Posted by Dakota 'DarkHorse' Hills • April 6, 2022 at 2:14 p.m. PDT • Comments: 21

As fans of the genre likely came to realize, the Unreal Engine 4 ended up powering most of the largest fighting games of this past generation from Street Fighter 5 and Tekken 7 to Guilty Gear Strive and The King of Fighters 15.

It's looking like we may be waiting quite a while, however, to see its successor the Unreal Engine 5 begin to pick up steam for the next generation of fighters.

Following the engine's public release yesterday, video game journalist Geoff Keighley shared an image from IGN showcasing the long list of developers that are currently making games in UE5, and none of them make fighting games.

In fact, there doesn't appear to be a single Japanese developer among them at all (unless you want to count PlayStation), which is curious seeing as there is official Japanese documentation for the new game engine.

The only one that could conceivably be a fighter is the listing of Microsoft and Rare, which could point to the rumored Killer Instinct sequel, though we aren't exactly holding our breath on that right now.

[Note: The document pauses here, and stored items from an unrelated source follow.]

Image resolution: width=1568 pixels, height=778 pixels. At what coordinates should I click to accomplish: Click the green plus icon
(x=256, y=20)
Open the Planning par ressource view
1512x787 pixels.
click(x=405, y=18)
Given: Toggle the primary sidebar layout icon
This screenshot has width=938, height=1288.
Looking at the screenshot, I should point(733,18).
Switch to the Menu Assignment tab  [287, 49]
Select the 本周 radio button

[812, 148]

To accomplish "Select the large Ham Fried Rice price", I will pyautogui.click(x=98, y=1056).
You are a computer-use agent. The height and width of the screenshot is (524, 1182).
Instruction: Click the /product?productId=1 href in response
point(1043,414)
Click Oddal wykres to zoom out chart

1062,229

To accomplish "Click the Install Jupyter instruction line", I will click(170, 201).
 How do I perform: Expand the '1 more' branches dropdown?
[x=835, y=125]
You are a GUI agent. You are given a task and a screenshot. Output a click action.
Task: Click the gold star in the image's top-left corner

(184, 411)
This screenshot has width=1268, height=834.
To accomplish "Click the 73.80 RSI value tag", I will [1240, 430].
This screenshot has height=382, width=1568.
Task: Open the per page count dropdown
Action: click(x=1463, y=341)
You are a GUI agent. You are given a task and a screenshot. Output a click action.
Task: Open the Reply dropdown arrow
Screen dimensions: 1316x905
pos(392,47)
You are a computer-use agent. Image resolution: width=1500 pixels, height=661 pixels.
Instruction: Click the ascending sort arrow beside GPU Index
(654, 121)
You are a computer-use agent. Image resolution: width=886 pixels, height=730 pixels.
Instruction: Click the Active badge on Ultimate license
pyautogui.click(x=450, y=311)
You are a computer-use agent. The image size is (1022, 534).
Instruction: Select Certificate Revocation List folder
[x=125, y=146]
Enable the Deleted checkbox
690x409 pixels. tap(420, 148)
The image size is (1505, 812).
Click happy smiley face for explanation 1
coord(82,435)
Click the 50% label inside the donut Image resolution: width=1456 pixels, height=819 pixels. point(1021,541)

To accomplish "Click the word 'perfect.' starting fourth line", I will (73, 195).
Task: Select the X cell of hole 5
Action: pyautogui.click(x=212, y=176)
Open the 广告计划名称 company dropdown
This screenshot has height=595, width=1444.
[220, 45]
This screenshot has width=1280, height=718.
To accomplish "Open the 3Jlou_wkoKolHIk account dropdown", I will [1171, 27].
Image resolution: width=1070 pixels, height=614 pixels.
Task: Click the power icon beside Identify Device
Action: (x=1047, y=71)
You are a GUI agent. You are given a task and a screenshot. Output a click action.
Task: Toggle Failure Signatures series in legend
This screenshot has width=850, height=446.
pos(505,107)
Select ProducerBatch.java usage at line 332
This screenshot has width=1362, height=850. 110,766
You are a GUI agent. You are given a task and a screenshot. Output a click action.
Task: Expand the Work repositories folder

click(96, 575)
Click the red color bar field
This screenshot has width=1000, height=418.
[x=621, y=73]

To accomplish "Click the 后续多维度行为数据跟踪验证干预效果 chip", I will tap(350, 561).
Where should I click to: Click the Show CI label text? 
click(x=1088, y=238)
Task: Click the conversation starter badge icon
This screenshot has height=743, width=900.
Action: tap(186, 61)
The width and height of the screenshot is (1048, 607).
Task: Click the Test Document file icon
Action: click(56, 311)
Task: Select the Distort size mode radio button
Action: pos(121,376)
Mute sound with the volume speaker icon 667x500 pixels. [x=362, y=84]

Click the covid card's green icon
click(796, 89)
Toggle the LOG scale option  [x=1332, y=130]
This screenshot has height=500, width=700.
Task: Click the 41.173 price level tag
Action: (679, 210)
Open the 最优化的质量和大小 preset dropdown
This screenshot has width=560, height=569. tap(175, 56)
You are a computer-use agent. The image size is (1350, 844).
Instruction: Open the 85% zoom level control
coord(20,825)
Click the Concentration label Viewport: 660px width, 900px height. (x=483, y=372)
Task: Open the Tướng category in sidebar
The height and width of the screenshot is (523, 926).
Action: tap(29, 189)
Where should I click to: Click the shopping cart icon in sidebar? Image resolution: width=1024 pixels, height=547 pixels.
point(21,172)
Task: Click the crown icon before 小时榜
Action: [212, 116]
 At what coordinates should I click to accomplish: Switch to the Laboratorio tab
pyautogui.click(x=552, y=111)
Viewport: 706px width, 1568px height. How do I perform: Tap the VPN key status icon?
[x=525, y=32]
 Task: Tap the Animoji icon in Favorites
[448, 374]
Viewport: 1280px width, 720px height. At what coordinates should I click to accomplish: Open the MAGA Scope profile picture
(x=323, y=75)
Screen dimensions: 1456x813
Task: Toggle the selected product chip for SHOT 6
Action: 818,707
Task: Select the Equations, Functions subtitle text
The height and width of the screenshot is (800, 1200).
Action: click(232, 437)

This likely means that even if a fighting game developer does pick up UE5, it won't release until years from now unless the studio goes through the process of porting a project over from UE4.

With no Bandai Namco, SNK, Arc System Works or NetherRealm Studios featured on the list, it creates a potentially stark difference to our current selection of fighters.

Unreal Engine 4 didn't begin to be widely adopted until 2014, but it'd be just a year later that the first 2 fighting games would release using the software between Rising Thunder and Tekken 7 followed by Street Fighter 5 in 2016.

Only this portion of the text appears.